When CPS Gets Involved

Child Protective Services enters the picture when someone reports suspected abuse or neglect. In custody disputes, CPS involvement can happen in two ways: the mother may have called CPS to report concerns about the father, or the father may contact CPS if he believes the child is being harmed in the mother’s care.

CPS investigates by conducting interviews, home visits, and evaluations. Their findings carry significant weight in family court. If CPS substantiates a report of abuse or neglect, the court may order supervised visitation, temporary custody changes, or in extreme cases, termination of parental rights. If CPS investigates and finds no evidence of harm, that outcome also becomes part of the record and can undercut the claims of the parent who made the report.

Parents involved in a CPS investigation should cooperate fully and consult a family law attorney. Refusing to participate or appearing uncooperative tends to make things worse regardless of the underlying facts.

Interstate Moves and Parental Kidnapping Laws

When one parent takes the child to another state, the legal picture gets more complicated. The UCCJEA’s home state rule still applies: the state where the child lived for the prior six months has jurisdiction, even if the child has been moved.3Office of Juvenile Justice and Delinquency Prevention. The Uniform Child-Custody Jurisdiction and Enforcement Act Federal law under the Parental Kidnapping Prevention Act reinforces this by requiring every state to enforce custody determinations made by a sister state’s court, as long as the original court had proper jurisdiction.4Office of the Law Revision Counsel. 28 USC 1738A – Full Faith and Credit Given to Child Custody Determinations

If no custody order exists yet and the mother moves the child to a different state, the father should file a custody petition promptly in the child’s home state before six months elapse and the new state becomes the home state by default. Waiting too long can shift jurisdiction to the new state and force the father to litigate far from home.

International situations are even more serious. Federal law makes it a crime to remove a child from the United States, or retain a child outside the country, with the intent to obstruct the other parent’s custodial rights. The penalty is up to three years in federal prison.5Office of the Law Revision Counsel. 18 USC 1204 – International Parental Kidnapping

Practical Steps If You Are Being Blocked Right Now

If the mother is currently refusing to let you see your child, here is the order of operations that produces results:

  • Establish paternity if needed: If you were never married to the mother and have not signed a voluntary acknowledgment or obtained a court order of paternity, this comes first. Everything else depends on it.
  • File a custody petition: Do this in the county where the child lives. Ask for a temporary order at the same time so you do not have to wait months for the final hearing to get some parenting time on the books.
  • Document everything: Start your log today. Save texts, emails, and any evidence of the mother’s refusal to allow contact. Also document your own positive involvement with the child, including school events, medical appointments, and financial support.
  • Do not retaliate: Do not show up and take the child, do not withhold support payments as leverage, and do not send threatening messages.
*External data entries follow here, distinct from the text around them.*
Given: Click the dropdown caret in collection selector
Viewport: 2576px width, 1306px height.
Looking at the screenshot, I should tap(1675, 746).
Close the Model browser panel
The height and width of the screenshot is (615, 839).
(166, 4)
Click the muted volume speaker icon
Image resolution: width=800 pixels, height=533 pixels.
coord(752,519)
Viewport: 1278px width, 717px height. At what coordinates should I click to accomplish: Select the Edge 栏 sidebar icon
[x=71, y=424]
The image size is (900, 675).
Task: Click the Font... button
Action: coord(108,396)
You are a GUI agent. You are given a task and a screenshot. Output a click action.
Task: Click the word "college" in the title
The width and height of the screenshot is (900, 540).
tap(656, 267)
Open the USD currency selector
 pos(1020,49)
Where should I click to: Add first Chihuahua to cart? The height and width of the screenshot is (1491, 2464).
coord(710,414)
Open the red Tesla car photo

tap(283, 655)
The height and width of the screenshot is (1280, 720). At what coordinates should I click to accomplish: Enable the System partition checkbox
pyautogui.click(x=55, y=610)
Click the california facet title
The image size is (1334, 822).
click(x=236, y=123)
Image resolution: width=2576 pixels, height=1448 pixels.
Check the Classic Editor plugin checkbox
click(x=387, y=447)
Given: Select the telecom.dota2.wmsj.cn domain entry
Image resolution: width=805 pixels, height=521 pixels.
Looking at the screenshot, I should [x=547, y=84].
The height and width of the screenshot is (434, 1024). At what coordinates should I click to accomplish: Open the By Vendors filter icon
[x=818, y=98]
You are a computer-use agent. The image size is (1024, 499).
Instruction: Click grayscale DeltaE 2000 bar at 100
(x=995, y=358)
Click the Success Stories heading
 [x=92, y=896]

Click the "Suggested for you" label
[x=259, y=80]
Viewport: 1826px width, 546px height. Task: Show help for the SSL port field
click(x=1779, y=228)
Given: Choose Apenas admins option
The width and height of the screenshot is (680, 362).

All of this will end up in front of a judge, and self-help measures almost always backfire.
  • Get a lawyer if possible: Family law attorneys know the local court’s procedures and preferences. If cost is a barrier, look into legal aid organizations in your area or ask the court about fee waivers.

The period between deciding to act and getting a court order feels agonizingly slow. But the fathers who come out of this process with strong custody arrangements are the ones who stayed patient, stayed documented, and let the court system work. Judges notice which parent played it straight and which one didn’t.